8 Fox News, the Associated Press, and – to a lesser extent – CNBC are more heavily represented among high-code clauses than in the data corpus as a whole: 11.7% of clauses in the database were produced by the Associated Press, 6.1% by CNBC, 2.5% by Fox News, 9% by CNN (including CNN’s wire service), and 8.2% by the New York Times.

9 National general outlets are under-represented compared to their representation in the database as a whole, while all other outlet types are over-represented: 53% of all clauses were produced by national outlets, 12.5% by economy specialists, 13.3% by newswires, and 3.2% by partisan outlets.

10 We are indebted to a colleague for observing in a conference session that “journalists say everything they know up front.”

11 As an example, we've rewritten the first example to make it more accessible: In 2019, the Virginia Joint Commission on Healthcare did a study. They found that Virginia has 122 licensed hospitals. Only 16 of them provide sexual assault forensic exams. The state also has 94,000 registered nurses. But only about 150 of them are credentialed forensic nurses.

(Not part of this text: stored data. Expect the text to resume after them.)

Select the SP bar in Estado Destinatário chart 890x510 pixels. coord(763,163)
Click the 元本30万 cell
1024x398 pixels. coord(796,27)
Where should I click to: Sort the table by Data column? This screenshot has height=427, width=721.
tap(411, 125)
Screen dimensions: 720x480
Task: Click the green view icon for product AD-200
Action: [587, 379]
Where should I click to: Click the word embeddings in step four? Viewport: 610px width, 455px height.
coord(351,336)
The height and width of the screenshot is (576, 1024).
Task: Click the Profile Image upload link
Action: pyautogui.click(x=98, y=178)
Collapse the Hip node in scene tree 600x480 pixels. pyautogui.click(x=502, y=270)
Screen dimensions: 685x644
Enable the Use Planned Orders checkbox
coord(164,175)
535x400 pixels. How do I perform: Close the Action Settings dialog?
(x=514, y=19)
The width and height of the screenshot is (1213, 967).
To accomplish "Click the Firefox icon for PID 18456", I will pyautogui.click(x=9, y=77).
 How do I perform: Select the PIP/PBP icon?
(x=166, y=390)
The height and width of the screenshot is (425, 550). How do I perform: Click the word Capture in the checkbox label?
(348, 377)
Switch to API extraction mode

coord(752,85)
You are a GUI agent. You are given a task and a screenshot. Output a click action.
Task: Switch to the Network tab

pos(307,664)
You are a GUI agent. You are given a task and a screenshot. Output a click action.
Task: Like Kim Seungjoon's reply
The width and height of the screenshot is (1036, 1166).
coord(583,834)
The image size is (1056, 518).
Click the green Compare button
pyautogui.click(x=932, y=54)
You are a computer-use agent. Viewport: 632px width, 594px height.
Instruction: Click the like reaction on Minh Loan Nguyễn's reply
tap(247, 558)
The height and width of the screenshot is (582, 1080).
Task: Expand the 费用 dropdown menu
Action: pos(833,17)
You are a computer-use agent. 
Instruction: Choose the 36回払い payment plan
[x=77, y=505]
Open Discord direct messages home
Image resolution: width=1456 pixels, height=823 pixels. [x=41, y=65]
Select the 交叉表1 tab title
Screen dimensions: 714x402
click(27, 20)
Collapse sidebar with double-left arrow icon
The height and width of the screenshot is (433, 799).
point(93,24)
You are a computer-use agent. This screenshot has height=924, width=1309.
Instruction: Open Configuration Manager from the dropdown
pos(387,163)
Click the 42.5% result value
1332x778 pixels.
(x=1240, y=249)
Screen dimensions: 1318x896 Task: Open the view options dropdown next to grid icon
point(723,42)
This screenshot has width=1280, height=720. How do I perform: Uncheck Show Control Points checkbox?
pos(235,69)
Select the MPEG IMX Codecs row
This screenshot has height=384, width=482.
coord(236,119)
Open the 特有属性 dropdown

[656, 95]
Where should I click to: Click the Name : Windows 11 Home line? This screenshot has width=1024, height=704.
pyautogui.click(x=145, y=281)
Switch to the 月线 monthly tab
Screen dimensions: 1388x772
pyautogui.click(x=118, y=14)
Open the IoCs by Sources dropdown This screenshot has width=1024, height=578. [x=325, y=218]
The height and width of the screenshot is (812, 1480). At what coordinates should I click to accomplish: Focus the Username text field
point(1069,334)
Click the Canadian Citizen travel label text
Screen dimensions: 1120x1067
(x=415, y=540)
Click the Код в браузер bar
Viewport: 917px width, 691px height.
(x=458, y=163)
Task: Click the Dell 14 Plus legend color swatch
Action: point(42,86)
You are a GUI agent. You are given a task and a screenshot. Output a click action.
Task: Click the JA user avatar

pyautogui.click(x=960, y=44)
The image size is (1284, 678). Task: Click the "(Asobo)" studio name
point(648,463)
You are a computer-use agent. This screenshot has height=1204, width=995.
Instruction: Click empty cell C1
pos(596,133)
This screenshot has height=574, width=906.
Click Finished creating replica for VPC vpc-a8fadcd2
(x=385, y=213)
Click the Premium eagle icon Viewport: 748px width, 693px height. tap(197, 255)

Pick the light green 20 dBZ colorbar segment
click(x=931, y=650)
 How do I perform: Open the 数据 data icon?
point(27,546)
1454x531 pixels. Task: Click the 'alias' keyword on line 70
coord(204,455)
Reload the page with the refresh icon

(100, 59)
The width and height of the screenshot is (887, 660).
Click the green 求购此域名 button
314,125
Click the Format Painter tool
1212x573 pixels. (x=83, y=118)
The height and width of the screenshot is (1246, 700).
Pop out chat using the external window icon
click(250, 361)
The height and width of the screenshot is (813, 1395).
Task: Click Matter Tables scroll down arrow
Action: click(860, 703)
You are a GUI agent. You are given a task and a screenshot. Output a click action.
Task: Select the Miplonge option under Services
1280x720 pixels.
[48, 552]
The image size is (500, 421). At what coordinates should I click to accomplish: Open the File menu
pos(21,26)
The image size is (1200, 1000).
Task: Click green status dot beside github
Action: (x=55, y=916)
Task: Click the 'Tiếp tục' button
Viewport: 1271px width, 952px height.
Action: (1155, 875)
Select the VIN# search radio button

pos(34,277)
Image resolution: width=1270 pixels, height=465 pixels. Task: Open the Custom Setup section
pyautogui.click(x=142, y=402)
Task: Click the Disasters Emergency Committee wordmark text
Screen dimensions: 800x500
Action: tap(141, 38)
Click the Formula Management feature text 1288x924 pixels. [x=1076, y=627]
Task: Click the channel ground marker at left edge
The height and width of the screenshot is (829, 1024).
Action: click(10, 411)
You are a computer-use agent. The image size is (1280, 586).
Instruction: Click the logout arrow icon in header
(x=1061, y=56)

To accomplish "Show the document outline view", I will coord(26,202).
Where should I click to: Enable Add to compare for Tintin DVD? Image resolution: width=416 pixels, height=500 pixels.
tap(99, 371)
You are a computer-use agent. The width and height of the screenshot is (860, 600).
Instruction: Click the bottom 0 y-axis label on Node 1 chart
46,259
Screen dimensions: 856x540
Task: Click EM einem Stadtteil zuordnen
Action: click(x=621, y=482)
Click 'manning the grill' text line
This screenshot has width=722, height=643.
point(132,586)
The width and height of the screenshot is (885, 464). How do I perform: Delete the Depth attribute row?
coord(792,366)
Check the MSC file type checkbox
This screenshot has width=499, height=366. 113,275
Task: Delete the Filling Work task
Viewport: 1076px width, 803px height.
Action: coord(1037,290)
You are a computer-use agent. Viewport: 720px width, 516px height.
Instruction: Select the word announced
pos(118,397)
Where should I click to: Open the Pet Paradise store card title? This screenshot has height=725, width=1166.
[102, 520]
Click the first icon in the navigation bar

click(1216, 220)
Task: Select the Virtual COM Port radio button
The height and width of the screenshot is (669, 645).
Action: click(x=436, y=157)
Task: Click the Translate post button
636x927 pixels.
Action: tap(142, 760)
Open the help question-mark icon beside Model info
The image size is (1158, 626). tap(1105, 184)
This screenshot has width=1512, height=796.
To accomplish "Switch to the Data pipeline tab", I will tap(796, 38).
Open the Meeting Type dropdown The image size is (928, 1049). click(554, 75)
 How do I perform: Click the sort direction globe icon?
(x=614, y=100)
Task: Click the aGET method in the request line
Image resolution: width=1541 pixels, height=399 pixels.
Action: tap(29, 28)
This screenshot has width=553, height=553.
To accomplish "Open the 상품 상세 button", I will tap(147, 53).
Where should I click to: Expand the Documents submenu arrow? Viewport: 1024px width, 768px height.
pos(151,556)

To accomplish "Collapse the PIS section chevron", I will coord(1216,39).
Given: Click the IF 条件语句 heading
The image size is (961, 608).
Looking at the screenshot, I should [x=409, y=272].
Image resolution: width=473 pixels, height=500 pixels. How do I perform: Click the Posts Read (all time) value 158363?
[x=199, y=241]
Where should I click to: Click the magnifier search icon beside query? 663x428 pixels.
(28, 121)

12 By contrast, the densest Politics story has 1.87 codes per clause. It is the 23rd most dense story in the dataset. The densest Science story has 1.72 codes per clause. It is the 31st most dense story in the dataset - behind 13 Health stories, 16 Economy stories, and 1 Politics story.

13 For example, Irwin (Citation2020) walks through common economic indicators – the unemployment rate, the 'establishment survey,' and GDP – to outline how COVID-19 shutdowns interact with data collection and reporting conventions to produce irregular results.

14 IIT (journalist): “I'd argue that this problem still [in May 2021] largely has gone unaddressed in a lot of reporting, especially mortality.” She recommends https://ourworldindata.org/covid-mortality-risk

15 We expected to see both left-wing and right-wing outlets, but all three outlets in this category were right-wing: Fox News, The Daily Wire, and The Blaze.

16 Rather than attempting a theoretical definition of news, which remains contested (see, e.g., Armstrong et al. Citation2015; Cunningham et al. Citation2016; Edgerly and Vraga Citation2019; Ekström and Westlund Citation2019), we defined it functionally and accepted Google News’ inclusion criteria at face value. The single story from NASA was a YouTube video from a series called “NASA Explorers” intended for general audiences, which we judged to be comparable to other science stories in the sample. The story was relatively light on quantification and thus not one of the stories we focus on for analysis in this paper.

Additional information

Funding

This work was supported by US National Science Foundation [Grant Number 1906802].